From the age of seven, she attended the Royal Danish Theatre's ballet school where she became prominent at an early age when performing Amor in Vincenzo Galeotti's ballet Amors og Balletmesterens Luner (The Whims of Cupid and the Ballet Master). As she advanced, she was introduced to the Bournonville style by Hans Beck and Valborg Borchsenius.

She debuted in 1907 as the Good Fairy in Emilie Walbom's Harlekins Millioner. She achieved further recognition the following year when she performed Pierrette in the same ballet. After becoming a soloist in 1910, she soon established herself as the company's most competent female dancer, performing the leading roles in Bounonville's Sylfiden, Brudefærden i Hardanger, Et Folkesagn, Fjernt fra Danmark and Toreadoren. Thanks to her outstanding technique and imposing personality, she excelled as Swanhilda in Coppélia when performing in Paris, London and Berlin. She is also remembered for performing the title role in Sylvia and for playing erotic roles in The Veil of Pierrette (1911) and Scaramouche (1922).

After training with Mikhail Fokin when he visited Copenhagen, she became particularly interested in modern ballet, playing Tabor in Walbom's En Nat i Ægypten in 1918 and Hakon Børresen's Tycho Brahes Drøm (1924). She also collaborated with George Balanchine when he introduced new works to Denmark in 1930–31. After retiring in 1933, she and her husband opened a ballet school in Copenhagen in 1936.

> **Information**:
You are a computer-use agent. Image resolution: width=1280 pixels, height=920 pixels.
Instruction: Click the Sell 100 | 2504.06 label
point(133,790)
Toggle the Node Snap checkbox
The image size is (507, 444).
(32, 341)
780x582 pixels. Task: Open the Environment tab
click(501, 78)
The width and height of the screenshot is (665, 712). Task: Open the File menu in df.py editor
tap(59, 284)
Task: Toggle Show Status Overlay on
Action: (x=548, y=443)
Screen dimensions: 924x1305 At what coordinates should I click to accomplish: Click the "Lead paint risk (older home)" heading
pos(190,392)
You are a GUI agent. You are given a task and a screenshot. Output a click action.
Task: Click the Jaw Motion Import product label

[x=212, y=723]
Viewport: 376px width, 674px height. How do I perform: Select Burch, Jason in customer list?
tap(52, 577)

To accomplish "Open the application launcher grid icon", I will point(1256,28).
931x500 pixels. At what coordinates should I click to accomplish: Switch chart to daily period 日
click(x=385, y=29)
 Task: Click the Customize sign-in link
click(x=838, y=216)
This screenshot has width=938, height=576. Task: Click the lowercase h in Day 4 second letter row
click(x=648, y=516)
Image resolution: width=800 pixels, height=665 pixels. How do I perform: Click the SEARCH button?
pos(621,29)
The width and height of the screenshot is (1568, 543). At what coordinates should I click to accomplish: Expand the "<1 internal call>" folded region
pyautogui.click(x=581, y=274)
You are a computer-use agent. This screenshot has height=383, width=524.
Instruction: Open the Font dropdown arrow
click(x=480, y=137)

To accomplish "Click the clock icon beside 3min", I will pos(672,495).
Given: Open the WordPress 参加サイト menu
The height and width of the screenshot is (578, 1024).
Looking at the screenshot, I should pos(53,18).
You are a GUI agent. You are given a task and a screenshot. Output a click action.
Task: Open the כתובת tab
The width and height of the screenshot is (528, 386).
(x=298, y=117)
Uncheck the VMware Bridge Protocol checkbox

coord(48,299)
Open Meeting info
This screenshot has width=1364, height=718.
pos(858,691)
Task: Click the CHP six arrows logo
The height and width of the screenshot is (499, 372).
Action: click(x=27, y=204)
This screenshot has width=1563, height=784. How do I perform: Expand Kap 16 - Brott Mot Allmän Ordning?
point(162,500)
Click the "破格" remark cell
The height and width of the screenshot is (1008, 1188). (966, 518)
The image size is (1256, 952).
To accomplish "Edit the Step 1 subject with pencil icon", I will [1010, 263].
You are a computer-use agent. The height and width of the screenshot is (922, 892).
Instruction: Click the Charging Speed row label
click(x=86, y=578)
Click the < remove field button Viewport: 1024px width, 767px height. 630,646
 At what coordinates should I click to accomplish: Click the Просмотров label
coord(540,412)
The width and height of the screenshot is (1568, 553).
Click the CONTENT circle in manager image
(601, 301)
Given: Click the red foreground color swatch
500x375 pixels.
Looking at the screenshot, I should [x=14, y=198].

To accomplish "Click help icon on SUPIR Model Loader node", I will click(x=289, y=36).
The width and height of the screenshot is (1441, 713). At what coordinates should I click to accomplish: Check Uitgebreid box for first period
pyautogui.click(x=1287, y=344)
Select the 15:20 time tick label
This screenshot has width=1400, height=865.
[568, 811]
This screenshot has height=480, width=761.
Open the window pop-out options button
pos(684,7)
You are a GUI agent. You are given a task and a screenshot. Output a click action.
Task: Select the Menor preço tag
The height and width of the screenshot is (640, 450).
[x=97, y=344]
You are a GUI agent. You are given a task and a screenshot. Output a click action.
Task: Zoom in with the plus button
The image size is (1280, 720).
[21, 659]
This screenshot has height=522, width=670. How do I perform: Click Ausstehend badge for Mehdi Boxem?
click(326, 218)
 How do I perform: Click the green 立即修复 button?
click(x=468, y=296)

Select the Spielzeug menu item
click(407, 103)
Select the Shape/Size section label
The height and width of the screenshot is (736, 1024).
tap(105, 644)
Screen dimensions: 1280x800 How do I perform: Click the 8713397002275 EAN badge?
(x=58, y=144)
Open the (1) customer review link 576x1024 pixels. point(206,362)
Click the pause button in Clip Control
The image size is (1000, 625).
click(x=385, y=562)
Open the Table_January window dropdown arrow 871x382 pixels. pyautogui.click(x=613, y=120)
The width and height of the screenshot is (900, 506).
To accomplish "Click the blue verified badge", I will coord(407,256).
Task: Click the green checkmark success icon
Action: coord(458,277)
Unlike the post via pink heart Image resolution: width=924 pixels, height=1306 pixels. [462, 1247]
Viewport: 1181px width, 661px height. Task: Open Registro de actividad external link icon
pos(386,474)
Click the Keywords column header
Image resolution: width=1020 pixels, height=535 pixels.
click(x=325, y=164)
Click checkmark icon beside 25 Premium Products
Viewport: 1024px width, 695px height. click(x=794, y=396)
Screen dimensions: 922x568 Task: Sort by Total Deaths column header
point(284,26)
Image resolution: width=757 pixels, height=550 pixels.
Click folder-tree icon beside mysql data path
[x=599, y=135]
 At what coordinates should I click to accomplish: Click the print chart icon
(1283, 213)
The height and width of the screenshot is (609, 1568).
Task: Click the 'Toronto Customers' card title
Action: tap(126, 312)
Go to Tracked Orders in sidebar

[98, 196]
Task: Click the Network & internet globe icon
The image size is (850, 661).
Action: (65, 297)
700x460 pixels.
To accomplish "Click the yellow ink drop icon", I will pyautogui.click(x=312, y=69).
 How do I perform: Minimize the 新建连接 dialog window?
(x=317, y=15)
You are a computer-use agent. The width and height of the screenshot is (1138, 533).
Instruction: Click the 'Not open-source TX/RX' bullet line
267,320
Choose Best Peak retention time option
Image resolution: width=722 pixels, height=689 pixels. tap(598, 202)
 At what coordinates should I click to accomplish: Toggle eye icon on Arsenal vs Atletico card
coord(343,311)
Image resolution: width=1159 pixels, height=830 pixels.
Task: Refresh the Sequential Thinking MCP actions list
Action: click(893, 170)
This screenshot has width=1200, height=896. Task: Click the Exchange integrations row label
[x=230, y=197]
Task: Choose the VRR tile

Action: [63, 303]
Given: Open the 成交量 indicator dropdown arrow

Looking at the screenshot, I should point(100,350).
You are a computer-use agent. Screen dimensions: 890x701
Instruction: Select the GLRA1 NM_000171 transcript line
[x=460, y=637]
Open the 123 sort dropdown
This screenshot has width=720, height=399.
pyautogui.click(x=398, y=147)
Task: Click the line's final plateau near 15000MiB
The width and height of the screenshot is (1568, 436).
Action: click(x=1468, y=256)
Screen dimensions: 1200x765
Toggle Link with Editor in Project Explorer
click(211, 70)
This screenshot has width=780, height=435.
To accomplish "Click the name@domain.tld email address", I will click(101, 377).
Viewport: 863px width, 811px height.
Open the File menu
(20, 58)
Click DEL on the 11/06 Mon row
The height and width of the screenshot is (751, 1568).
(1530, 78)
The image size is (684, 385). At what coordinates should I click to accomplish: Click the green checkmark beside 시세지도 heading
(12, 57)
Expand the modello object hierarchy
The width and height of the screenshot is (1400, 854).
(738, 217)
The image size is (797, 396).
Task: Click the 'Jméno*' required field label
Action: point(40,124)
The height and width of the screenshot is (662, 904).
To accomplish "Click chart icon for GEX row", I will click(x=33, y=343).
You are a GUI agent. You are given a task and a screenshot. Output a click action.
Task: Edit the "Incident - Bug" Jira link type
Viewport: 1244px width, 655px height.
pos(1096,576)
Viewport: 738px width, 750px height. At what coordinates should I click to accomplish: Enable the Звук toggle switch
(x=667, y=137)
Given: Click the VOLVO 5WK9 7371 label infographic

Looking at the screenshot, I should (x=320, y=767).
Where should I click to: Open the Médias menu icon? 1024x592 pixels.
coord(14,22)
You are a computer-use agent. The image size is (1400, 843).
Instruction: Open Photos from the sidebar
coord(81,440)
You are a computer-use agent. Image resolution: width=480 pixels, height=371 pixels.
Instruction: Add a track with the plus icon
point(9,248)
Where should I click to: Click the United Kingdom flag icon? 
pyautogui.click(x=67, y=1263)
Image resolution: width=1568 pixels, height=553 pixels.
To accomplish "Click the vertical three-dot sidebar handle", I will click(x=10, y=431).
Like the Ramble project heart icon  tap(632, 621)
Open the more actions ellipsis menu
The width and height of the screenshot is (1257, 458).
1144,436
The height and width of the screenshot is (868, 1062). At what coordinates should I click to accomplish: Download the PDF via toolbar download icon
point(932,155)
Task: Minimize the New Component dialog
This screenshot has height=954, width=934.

> **Required work**: Carry on the passage about the Danish ballet dancer from its last sentence. The listing has no connection to the passage about the Danish ballet dancer.

> **Answer section**:
During the Second World War, influenced by her husband Leif, she collaborated with the Germans, participating in propaganda-based radio plays and sketches. As a result, in 1946 both she and her husband received prison sentences. In the late 1940s, the couple settled in Madrid where they opened a ballet school. Elna Ørnberg also worked as a ballet instructor. She died in Madrid on 18 March 1969.

==Family==
On 3 July 1910, Elna Fobian married director Erik Jørgen-Jensen (1885–1958). The couple had a son (Thorkild) in 1911. They divorced in 1929. On 30 May 1932, she married Johannes Leif Ørnberg (1904–1977), a solo dancer at the Royal Danish Theatre.

==Awards==
In 1922, she was awarded the Ingenio et arti medal but it was confiscated in the mid-1940s for her collaboration with the Nazis.